|LETTER TO EDITOR
|Year : 2016 | Volume
| Issue : 2 | Page : 379-380
Misplacement of subclavian vein catheter in a neonate: What went wrong?
Prakash Kumar Dubey1, Sukesh Kumar1, Neeraj Kumar2, Om Prakash Sanjeev1, Bikram Kumar Gupta2
1 Department of Anesthesiology and Critical Care Medicine, Indira Gandhi Institute of Medical Sciences, Patna, Bihar, India
2 Department of Anesthesiology and Critical Care Medicine, Institute of Medical Sciences, Varanasi, Uttar Pradesh, India
|Date of Web Publication||26-Apr-2016|
Manvi Home, Ahead Shyamal Hospital, Urja Gram, Patna - 800 014, Bihar
Source of Support: None, Conflict of Interest: None
|How to cite this article:|
Dubey PK, Kumar S, Kumar N, Sanjeev OP, Gupta BK. Misplacement of subclavian vein catheter in a neonate: What went wrong?. Anesth Essays Res 2016;10:379-80
|How to cite this URL:|
Dubey PK, Kumar S, Kumar N, Sanjeev OP, Gupta BK. Misplacement of subclavian vein catheter in a neonate: What went wrong?. Anesth Essays Res [serial online] 2016 [cited 2020 Jul 7];10:379-80. Available from: http://www.aeronline.org/text.asp?2016/10/2/379/176410
Malpositioning is a known complication of central venous catheterization in neonates. We describe a misplacement of the right subclavian vein (SCV) catheter into the contralateral SCV in an infant. Such misplacement not only can impede the venous return but also can distort the central venous pressure measurement  that may be significant in a neurosurgical patient. Repositioning also adds to the operating room cost and time. We present a hypothesis involving a possible anatomical factor contributing to the misplacement.
A 9-day-old child (body weight 2.5 kg, length 50.5 cm) was posted for decompressive craniotomy of subdural hematoma under general anesthesia. The baby was delivered normally at term. During the last week of her pregnancy, the mother has received electrical shock at home and had landed on her abdomen. The baby had presented with a swelling on the forehead. A computed tomography scan revealed a left temporal intracerebral hemorrhage and a left frontal subdural hematoma. The physical examination was unremarkable, and routine investigations were within normal limits.
A 5 Fr triple lumen central venous catheter (Certofix ® Trio Paed S 508, B. Braun Melsungen AG, Melsungen, Germany) was planned to be inserted via the right SCV using the anatomic landmark technique by infraclavicular approach, after administering general anesthesia.

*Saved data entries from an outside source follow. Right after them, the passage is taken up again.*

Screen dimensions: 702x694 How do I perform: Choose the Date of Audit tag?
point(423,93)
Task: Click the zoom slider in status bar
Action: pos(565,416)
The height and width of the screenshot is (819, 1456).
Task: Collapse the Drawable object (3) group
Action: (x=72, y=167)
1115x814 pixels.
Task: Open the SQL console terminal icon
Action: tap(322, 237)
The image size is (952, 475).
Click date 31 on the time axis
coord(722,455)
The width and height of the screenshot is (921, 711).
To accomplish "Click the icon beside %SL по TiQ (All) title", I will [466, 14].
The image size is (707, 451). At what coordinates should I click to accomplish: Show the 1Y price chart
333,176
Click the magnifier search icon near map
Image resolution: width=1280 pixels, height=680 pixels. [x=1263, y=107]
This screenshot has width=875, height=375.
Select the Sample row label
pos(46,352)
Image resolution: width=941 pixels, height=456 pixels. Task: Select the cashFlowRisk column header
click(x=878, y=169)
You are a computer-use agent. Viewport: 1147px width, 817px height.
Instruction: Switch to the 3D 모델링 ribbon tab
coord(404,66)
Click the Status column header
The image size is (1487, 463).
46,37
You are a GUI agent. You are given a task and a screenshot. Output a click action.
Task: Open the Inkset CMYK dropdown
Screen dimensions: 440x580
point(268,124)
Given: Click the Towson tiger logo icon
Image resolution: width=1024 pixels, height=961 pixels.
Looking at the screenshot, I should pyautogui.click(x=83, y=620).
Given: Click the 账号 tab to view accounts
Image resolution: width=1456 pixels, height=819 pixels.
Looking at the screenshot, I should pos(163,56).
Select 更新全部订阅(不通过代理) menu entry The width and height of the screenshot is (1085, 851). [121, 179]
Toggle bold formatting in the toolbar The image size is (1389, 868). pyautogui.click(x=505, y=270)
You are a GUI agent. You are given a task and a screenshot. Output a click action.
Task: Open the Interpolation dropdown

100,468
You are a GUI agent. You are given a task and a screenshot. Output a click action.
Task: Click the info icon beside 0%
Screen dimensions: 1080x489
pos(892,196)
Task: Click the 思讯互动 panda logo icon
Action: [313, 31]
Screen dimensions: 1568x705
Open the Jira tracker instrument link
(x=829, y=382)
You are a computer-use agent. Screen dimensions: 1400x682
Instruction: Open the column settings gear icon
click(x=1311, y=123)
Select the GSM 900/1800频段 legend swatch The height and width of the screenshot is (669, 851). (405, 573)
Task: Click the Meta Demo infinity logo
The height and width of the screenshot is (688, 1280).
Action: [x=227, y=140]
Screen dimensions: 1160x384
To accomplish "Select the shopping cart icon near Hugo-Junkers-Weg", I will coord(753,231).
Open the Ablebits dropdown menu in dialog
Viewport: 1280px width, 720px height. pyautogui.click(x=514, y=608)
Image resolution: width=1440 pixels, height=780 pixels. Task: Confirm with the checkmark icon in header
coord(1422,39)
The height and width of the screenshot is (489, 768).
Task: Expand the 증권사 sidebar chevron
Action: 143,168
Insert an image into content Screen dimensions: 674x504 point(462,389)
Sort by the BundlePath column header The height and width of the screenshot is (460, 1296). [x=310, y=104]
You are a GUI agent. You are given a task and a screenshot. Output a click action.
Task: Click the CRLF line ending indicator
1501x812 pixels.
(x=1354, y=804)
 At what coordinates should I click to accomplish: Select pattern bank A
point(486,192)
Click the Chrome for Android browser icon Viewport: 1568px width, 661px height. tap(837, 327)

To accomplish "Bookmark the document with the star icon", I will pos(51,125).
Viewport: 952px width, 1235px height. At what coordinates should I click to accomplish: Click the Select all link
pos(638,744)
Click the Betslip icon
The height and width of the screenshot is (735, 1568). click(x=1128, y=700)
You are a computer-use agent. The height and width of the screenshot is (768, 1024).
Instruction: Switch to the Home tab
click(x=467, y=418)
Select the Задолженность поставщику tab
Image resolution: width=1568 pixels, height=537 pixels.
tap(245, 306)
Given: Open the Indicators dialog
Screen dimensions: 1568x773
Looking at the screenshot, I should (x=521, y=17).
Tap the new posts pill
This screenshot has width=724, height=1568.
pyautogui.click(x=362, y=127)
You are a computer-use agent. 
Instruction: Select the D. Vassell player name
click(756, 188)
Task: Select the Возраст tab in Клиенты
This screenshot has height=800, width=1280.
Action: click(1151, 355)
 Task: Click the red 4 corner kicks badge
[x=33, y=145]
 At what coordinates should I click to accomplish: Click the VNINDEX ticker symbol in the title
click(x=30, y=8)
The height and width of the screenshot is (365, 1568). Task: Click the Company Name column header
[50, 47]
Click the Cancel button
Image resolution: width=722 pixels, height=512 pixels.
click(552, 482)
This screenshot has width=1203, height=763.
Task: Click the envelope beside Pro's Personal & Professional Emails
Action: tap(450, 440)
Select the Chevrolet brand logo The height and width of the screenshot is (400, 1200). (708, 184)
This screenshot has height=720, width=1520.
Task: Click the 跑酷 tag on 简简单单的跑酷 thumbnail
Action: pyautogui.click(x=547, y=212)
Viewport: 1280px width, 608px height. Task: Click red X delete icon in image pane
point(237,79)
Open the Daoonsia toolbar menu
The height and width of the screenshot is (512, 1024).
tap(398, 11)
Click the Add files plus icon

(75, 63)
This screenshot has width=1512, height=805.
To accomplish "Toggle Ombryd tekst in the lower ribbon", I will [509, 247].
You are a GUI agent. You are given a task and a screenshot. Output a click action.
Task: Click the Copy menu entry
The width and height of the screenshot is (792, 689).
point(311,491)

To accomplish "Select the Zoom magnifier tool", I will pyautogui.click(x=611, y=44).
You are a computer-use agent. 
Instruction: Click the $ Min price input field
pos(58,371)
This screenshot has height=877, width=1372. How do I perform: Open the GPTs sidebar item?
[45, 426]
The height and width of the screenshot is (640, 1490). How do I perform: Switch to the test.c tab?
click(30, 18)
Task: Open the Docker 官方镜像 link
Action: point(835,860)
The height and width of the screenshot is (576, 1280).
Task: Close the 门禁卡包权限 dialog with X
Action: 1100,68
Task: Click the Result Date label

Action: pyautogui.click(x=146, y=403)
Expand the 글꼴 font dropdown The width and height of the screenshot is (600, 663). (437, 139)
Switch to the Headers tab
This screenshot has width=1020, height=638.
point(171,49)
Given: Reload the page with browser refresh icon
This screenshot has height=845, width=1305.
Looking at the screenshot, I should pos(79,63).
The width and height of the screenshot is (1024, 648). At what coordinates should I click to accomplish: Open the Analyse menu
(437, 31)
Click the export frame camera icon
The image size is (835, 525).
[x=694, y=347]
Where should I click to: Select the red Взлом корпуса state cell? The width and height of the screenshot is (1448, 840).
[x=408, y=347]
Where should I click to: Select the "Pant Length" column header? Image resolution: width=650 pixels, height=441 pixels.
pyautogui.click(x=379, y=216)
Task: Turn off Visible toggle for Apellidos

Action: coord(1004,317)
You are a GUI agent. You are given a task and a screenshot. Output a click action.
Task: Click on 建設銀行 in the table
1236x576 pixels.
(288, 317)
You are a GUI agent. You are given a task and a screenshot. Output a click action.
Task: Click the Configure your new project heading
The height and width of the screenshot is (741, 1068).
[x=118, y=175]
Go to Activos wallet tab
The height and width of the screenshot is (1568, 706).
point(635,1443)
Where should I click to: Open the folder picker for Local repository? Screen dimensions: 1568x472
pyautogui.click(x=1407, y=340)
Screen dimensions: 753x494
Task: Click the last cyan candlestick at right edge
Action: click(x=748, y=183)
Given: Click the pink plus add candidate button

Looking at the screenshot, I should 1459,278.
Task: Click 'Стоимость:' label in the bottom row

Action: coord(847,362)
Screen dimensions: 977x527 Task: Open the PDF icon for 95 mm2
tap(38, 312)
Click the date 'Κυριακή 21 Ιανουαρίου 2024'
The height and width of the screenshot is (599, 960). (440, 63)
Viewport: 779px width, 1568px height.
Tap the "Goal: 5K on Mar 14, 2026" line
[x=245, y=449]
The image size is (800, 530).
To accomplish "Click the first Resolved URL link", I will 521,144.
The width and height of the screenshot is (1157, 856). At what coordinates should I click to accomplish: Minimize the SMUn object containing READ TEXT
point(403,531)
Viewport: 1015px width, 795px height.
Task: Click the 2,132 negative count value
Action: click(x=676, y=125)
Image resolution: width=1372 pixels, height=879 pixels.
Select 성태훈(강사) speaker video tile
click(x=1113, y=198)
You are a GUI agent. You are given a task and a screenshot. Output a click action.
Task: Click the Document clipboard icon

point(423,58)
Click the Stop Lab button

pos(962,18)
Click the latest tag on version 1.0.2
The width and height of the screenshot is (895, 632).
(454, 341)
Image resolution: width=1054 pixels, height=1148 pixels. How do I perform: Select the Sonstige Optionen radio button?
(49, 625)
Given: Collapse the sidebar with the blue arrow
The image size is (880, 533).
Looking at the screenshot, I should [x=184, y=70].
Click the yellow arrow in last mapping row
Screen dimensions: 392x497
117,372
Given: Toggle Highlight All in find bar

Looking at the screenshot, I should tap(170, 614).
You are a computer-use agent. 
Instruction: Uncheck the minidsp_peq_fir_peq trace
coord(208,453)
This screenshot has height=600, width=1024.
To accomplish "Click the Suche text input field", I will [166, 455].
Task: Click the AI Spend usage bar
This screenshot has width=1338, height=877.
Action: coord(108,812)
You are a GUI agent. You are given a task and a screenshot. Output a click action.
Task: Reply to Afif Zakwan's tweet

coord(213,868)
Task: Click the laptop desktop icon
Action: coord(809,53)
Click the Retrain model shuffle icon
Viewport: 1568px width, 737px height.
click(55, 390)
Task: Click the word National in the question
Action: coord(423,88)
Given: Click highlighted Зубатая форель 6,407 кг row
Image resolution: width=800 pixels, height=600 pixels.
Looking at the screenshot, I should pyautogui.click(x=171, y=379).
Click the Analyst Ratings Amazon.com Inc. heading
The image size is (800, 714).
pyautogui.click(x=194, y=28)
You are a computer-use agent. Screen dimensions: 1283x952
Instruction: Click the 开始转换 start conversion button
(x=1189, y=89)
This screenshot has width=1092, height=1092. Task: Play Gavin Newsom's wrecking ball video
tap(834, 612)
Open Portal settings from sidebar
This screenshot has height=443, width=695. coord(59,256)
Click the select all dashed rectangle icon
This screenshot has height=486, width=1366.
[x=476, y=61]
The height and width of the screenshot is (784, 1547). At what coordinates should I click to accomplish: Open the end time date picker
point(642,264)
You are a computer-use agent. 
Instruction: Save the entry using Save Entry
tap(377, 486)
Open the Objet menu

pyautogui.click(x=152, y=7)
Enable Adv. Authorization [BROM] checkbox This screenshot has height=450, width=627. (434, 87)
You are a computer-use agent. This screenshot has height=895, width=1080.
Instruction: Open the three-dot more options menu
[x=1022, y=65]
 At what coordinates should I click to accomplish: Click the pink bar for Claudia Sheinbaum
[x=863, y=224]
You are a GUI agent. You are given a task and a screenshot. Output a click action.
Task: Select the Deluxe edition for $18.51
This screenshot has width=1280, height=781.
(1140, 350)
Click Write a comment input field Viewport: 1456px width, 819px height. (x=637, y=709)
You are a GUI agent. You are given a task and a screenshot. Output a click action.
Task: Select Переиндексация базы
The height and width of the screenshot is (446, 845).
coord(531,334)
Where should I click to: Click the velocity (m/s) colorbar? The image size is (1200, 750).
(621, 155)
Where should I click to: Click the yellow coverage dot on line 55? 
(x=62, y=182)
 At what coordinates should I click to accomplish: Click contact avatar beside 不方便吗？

The J-tip guidewire got twisted during the insertion attempt. Fearing misplacement due to the twisted guidewire, it was decided to use the opposite straight end which is also flexible. The catheter was used uneventfully. A chest X-ray obtained next day showed misplacement in the opposite SCV [Figure 1]. The catheter was repositioned under image guidance using a Seldinger guidewire.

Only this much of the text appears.